In nearly every way the two men -- one a business tycoon with the brash manner of a circus ringmaster, the other a tweedy socialist throwback -- are polar opposites. What unites them is that they have come from nowhere to lead their respective party leadership races, to the horror of their party establishments. And that choosing them would probably prove suicidal at the next elections.

It seems implausible that either party will actually make that choice. If they do, that would unite Trump and Corbyn too. They'd provide a necessary dark night of the soul, compelling the parties to reconnect with the voters who decide elections.

Labour lost an election in May because its leader at the time, Ed Miliband, tacked too far to the left and lost in generally conservative England. Corbyn makes Miliband look a closet Thatcherite, so he's no antidote to that problem. He'd like to renationalize the railways, mail service and energy companies. He'd like nationalize some banks, only properly this time, so the government wouldn't just own shares in them but run them. He'd also restore spending on welfare and boost it on infrastructure.

With what, given the U.K.'s still large public debt and deficit? For that he has a catchy idea called "Peoples' Quantitative Easing," which would entail ordering the Bank of England to print money for use directly on public spending. He'd also raise the top rate of income tax, perhaps as high as 60 percent, as well as increasing corporate taxes. Oh, and on foreign policy he's for unilateral nuclear disarmament and once called Hamas and Hezbollah "our friends."

#### Written exercise 1
Answer these questions from the passage on Corbyn and Trump:
(a) Who was Labour's leader when the party lost the election in May?
(b) What would "Peoples' Quantitative Easing" entail?
(c) How high might Corbyn raise the top rate of income tax?
#### Written exercise 2
Carry on the passage on Corbyn and Trump from its final sentence.
The records have no connection to the passage on Corbyn and Trump.

Stored records:
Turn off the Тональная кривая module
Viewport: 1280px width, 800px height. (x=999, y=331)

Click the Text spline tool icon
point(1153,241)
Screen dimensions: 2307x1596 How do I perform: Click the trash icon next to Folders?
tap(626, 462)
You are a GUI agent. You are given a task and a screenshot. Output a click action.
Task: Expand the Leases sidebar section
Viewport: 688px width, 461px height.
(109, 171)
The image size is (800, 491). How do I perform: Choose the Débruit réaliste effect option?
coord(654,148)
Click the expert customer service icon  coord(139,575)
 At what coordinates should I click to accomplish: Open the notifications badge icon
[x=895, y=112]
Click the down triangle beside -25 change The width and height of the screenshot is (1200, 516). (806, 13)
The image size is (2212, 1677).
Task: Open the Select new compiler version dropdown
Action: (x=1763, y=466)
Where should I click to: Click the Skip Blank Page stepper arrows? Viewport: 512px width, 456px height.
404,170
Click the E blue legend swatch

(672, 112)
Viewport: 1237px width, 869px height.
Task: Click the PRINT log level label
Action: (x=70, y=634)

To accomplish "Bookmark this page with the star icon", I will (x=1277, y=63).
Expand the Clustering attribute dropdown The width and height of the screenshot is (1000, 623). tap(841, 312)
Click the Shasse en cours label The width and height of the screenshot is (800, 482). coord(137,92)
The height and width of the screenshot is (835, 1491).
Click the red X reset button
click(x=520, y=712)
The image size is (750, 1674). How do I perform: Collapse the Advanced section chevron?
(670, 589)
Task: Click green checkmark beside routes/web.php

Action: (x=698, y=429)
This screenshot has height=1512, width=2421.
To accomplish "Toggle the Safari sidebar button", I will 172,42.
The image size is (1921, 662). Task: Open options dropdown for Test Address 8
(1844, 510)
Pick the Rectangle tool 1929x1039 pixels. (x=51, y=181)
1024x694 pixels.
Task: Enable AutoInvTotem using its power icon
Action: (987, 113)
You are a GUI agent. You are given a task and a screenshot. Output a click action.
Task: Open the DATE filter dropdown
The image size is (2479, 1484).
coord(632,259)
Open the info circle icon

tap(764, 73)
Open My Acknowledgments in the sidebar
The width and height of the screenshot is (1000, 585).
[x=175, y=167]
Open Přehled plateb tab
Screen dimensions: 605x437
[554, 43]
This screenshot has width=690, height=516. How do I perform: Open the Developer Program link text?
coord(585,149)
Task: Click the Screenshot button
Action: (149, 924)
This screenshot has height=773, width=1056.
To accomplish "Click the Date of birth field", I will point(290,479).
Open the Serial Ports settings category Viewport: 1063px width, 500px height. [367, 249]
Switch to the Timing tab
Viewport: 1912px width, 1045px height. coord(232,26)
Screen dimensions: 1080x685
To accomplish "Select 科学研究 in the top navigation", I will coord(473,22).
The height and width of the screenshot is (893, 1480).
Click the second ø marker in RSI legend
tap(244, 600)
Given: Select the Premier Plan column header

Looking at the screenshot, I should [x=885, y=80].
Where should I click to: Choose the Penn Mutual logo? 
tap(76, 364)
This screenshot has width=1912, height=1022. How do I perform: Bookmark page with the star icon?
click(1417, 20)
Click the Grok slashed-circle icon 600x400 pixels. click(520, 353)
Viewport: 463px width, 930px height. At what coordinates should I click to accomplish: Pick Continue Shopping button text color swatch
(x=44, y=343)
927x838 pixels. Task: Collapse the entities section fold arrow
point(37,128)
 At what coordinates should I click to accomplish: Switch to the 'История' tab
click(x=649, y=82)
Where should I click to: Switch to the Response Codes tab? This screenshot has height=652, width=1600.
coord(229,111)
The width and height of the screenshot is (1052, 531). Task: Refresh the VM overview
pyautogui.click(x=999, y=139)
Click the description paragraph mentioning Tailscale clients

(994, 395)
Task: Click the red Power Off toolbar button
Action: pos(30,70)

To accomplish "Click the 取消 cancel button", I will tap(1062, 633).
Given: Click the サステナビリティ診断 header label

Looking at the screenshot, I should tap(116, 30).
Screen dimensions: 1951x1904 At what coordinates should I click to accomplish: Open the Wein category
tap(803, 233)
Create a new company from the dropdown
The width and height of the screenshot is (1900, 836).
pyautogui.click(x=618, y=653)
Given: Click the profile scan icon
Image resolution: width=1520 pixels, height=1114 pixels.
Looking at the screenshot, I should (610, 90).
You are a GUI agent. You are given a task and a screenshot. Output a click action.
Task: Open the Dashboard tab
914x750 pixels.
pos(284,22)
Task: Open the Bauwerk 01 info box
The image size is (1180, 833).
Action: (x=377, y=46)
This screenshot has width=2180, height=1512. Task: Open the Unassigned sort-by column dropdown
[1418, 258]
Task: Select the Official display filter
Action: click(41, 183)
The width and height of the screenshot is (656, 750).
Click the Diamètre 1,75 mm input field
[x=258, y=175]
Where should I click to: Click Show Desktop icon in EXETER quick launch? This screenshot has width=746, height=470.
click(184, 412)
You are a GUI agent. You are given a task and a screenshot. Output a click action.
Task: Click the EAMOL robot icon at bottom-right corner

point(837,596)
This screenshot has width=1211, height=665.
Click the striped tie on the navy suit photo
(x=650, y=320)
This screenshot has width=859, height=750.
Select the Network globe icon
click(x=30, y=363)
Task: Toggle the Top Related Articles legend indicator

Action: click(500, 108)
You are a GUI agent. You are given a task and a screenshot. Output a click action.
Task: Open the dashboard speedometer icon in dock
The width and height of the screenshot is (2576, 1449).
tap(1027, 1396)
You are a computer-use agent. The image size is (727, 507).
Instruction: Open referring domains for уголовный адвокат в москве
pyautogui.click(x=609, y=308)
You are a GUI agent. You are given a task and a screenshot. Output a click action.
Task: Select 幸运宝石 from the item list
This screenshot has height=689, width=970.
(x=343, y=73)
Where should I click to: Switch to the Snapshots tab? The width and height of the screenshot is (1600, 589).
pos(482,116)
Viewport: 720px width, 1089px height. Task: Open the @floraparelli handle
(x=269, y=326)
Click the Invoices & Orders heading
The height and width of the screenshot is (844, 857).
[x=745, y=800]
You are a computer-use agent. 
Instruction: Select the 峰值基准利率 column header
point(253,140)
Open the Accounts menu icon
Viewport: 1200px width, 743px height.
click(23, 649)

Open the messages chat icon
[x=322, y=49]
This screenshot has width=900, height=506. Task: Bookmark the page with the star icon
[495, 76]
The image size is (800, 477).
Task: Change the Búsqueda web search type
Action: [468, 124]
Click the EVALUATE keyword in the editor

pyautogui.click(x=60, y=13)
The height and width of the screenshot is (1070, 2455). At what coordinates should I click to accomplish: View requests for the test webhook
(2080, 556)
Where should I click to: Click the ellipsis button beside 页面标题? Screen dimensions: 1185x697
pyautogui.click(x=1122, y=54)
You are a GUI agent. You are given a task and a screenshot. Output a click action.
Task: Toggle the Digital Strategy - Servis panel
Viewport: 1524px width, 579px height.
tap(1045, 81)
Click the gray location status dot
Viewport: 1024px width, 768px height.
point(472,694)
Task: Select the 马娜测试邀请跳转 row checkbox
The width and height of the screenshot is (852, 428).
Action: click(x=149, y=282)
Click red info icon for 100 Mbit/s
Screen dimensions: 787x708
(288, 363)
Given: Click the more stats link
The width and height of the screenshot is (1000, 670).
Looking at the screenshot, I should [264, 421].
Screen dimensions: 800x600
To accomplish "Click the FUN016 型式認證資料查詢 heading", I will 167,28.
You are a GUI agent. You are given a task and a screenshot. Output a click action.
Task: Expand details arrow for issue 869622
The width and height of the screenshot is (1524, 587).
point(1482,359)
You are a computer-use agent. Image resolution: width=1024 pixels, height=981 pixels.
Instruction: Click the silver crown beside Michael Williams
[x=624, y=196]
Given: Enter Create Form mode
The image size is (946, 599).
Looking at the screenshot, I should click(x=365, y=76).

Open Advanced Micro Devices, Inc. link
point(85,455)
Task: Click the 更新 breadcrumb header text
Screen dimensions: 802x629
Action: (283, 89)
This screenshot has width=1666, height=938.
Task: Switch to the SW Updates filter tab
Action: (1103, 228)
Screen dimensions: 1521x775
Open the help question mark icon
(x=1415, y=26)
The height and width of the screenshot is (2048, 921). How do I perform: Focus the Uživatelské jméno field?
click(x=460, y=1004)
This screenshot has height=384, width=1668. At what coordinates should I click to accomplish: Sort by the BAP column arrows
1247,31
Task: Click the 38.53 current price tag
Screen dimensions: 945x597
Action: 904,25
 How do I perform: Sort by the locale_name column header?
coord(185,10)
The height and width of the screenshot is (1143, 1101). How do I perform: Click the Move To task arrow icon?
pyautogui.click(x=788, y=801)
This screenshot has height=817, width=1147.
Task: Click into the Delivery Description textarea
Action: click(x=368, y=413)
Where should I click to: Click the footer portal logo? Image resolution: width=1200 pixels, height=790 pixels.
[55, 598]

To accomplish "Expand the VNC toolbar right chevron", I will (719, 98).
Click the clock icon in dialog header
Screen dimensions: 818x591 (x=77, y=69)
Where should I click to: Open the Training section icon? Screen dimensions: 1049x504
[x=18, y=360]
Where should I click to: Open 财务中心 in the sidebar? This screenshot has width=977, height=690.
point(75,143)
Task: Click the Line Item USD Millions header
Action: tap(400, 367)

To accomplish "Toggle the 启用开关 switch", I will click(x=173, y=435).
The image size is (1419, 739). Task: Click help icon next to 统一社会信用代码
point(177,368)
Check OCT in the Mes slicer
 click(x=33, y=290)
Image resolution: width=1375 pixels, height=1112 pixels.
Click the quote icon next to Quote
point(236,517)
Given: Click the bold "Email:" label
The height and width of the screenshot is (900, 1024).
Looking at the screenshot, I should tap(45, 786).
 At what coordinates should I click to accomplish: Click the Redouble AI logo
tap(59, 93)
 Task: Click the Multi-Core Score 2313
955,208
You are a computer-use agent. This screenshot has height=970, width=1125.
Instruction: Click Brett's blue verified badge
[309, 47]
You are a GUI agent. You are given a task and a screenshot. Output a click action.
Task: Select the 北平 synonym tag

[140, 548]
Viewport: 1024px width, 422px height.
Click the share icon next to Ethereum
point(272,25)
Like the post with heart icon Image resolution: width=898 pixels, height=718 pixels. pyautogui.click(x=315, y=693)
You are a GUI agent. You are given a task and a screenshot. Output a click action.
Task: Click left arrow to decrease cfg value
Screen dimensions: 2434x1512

#### Task output 1
(a) Ed Miliband
(b) Ordering the Bank of England to print money for use directly on public spending
(c) Perhaps as high as 60 percent

#### Task output 2
Corbyn is more serious than Trump and may have a better shot, given the relatively narrow pool of activists and labor unions that will decide on a party leader. He has been brave and right at times -- for example in opposing the U.K.'s involvement in the Iraq war. But "Corbynomics" were tested to destruction in 1970s Britain. They led to chronic stagflation (high inflation coupled with high unemployment) and subpar growth. That makes Corbyn unelectable, and probably the best Labour Party leader the Conservative Party could hope to compete against.

This is what happened to Labour in the 1980s. The party was captive to the policies Corbyn proposes and spent 18 years in the political wilderness as a result. In 1980 it chose Michael Foot, a man rather like Corbyn in style and beliefs, to lead it. A radical minority, Militant Tendency, ensured that Labour's political center of gravity couldn't move to the electable center. It took a series of election defeats for Labour to break that tyranny and choose Tony Blair and Gordon Brown to lead it back to power in the 1990s.

This is why so many Labour stalwarts are horrified by Corbyn's rise. Blair has said that that if Labour activists are following their hearts in backing Corbyn they should "get a transplant." Nobody can quite believe the party would be stupid enough to repeat the mistakes of the 1980s. And yet Labour's party base loathes Blair and might just go with Corbyn. If so, it may again be a necessary disaster for the party.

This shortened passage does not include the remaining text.